Linee ferroviarie senesi, Ceccarelli: “Disagi non più tollerabili, ci vuole un cambio di passo”

Nuovi problemi per i pendolari della Siena-Chiusi: tuona l’assessore regionale ai trasporti

“Anche oggi sulla linea Siena-Chiusi abbiamo registrato problemi che hanno coinvolto i principali treni pendolari. Ad aggravare la situazione si è aggiunta la comunicazione carente e non tempestiva da parte dei gestori. Una situazione non più tollerabile, resa ancora più amara dal fatto che questo peggioramento è in completa controtendenza con i risultati positivi degli ultimi anni. Il Governo precedente aveva stanziati 177 milioni per il raddoppio della Granaiolo-Empoli e l’elettrificazione della Siena-Empoli, adesso tocca al Governo attuale confermare questa scelta e darle seguito, perché solo con questi due importanti interventi infrastrutturali sarà possibile risolvere definitivamente il problema dei collegamenti ferroviari con il senese. Ci vuole un cambio di passo”. A dirlo l’assessore regionale ai trasporti Vincenzo Ceccarelli.

Ceccarelli rispondendo anche ad una interrogazione del consigliere regionale Casucci riepiloga inoltre quanto fatto fino ad oggi, sia dal punto di vista degli investimenti, sia come sollecito al gestore. “Da metà 2018 abbiamo assistito ad una costante flessione della qualità del servizio sul bacino senese – spiega – e questo non va bene. Ho scritto già due volte, ad ottobre ed a dicembre, ai gestori per chiedere interventi immediati e straordinari di manutenzione del materiale e dell’infrastruttura. Abbiamo anche segnalato ripetutamente la mancanza di adeguata e puntuale informazione, sia a bordo treno che nelle stazioni. I cittadini devono sapere che le loro traversie sono note, non vengono ignorate e che continuamente sollecitiamo i gestori perché vengano ridotti i tempi degli interventi di miglioramento”.

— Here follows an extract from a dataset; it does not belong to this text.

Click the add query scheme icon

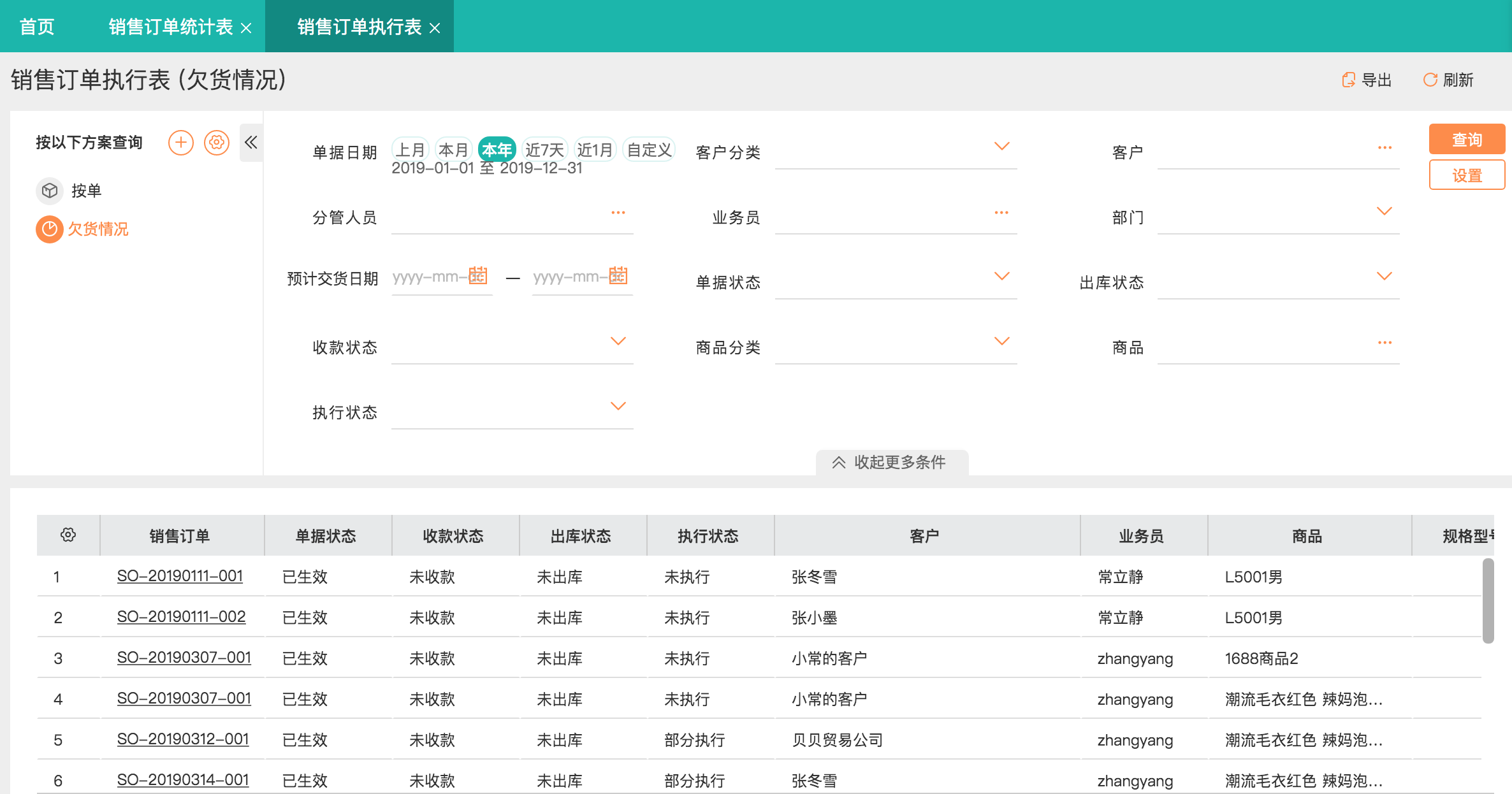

L’assessore ricorda inoltre che sulla Siena-Chiusi oggi circolano circa la metà di treni nuovi (Swing) o rinnovati (Minuetto), ma l’altra metà è ancora composta da vecchio materiale rotabile diesel. “La Regione ha previsto di completarne il rinnovamento – ricorda – ma a causa di problemi avuti con la gara di appalto svolta da Trenitalia, i nuovi treni attesi per il 2020, entreranno in servizio nel 2021. Per far fronte a questa situazione Trenitalia ha avviato interventi di manutenzione straordinaria sul parco mezzi e molti locomotori sono stati inviati ad un’officina specializzata. Un intervento che ha a sua volta generato disagi, ma adesso che la fase di manutenzione si sta concludendo si attendono miglioramenti significativi sulla regolarità del servizio”.

Per quanto riguarda l’infrastruttura, invece, Rete ferroviaria italiana ha spiegato che entro il 2019 saranno avviati numerosi interventi:
– nuove procedure per ridurre i tempi di intervento in caso di guasti;
– sostituzione di 5 passaggi a livello a semibarriere (quelli dove più spesso si verificano episodi di abbattimento) con altri a barriere intere ad Asciano, Rapolano, Sinalunga, Montallese e Montepulciano;
– miglioramento tecnologico delle casse di manovra dei deviatori di Rigomagno e Rapolano;
– rinnovo, già in corso, delle centraline di manovra nelle stazioni di Arbia, Castelnuovo Berardenga, Asciano, Rapolano, Rigomagno, Sinalunga e Montepulciano;
– inizio entro il 2019 dell’applicazione di una nuova nuova tecnologia che permetterà ai treni in transito di non rallentare in prossimità dei passaggi a livello privati (ad oggi le norme della sicurezza ferroviaria prevedono un rallentamento fino a 10km/h). Visto l’alto numero di abbattimenti delle sbarre è stato però chiesto l’intervento delle forze dell’ordine per cercare di limitare questo fenomeno ed ottenere più rispetto delle regole da parte degli automobilisti.

Inoltre, la Regione e i sindaci del territorio hanno richiesto a Rete Ferroviaria Italiana, e tramite essa al Ministero dei trasporti, di avviare il percorso progettuale per eliminare completamente i passaggi a livello dalla Siena-Chiusi, elettrificare la linea e correggerne punti ‘critici’.